*** Excerpted data ***

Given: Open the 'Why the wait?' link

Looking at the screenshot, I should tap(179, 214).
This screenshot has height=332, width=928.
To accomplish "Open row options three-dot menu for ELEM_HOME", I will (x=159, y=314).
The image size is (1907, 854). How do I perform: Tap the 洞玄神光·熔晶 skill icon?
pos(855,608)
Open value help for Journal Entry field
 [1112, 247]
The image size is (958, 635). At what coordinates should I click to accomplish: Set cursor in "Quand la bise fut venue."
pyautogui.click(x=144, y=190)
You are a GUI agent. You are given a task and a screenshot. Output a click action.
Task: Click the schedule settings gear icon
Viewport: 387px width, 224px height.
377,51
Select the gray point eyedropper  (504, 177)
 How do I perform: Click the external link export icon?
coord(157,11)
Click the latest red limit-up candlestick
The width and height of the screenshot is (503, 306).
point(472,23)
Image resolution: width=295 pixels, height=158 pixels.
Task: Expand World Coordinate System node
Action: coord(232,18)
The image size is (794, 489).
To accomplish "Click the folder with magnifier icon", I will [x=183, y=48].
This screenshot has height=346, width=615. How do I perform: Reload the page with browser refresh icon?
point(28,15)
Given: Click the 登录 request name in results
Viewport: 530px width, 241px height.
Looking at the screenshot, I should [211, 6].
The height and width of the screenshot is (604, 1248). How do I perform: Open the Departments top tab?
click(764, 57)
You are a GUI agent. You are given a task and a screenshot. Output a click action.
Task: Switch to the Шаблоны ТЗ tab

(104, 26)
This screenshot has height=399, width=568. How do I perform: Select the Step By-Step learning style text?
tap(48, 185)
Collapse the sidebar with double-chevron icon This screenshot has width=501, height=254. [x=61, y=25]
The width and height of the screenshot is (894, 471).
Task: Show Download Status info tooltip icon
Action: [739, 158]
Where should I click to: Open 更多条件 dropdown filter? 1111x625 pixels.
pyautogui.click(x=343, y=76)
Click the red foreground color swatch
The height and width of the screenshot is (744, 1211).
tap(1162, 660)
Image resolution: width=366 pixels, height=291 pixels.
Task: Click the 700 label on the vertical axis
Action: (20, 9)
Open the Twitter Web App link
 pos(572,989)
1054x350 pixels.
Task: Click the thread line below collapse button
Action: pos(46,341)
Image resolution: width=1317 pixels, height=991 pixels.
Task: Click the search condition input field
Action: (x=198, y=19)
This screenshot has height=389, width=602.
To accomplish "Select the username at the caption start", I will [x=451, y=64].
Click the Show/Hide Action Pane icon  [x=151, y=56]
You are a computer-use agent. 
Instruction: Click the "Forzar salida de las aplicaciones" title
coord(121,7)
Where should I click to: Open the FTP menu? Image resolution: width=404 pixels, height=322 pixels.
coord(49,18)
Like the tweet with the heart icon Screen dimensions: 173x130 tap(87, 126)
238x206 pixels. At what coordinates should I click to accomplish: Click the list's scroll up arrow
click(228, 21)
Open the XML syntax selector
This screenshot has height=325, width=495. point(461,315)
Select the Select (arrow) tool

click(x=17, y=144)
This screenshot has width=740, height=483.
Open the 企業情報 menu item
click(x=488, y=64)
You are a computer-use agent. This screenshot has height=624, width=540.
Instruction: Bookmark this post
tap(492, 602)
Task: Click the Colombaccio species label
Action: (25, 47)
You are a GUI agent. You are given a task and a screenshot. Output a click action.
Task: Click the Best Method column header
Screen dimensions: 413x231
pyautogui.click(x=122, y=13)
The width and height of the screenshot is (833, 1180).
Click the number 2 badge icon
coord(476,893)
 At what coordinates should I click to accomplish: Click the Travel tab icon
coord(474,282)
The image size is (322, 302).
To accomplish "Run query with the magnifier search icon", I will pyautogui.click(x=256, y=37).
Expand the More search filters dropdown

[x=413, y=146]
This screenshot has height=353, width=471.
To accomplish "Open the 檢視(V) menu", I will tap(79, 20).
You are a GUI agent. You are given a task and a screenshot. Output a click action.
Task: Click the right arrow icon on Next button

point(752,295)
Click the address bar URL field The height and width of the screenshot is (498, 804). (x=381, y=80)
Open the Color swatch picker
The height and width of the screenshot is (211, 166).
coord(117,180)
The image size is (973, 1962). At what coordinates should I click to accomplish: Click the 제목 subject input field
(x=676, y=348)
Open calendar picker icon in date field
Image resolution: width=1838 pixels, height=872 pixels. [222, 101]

***

Required action: Work out how many lines of the records contain the word "magnifier", and give only that number.

Reply: 2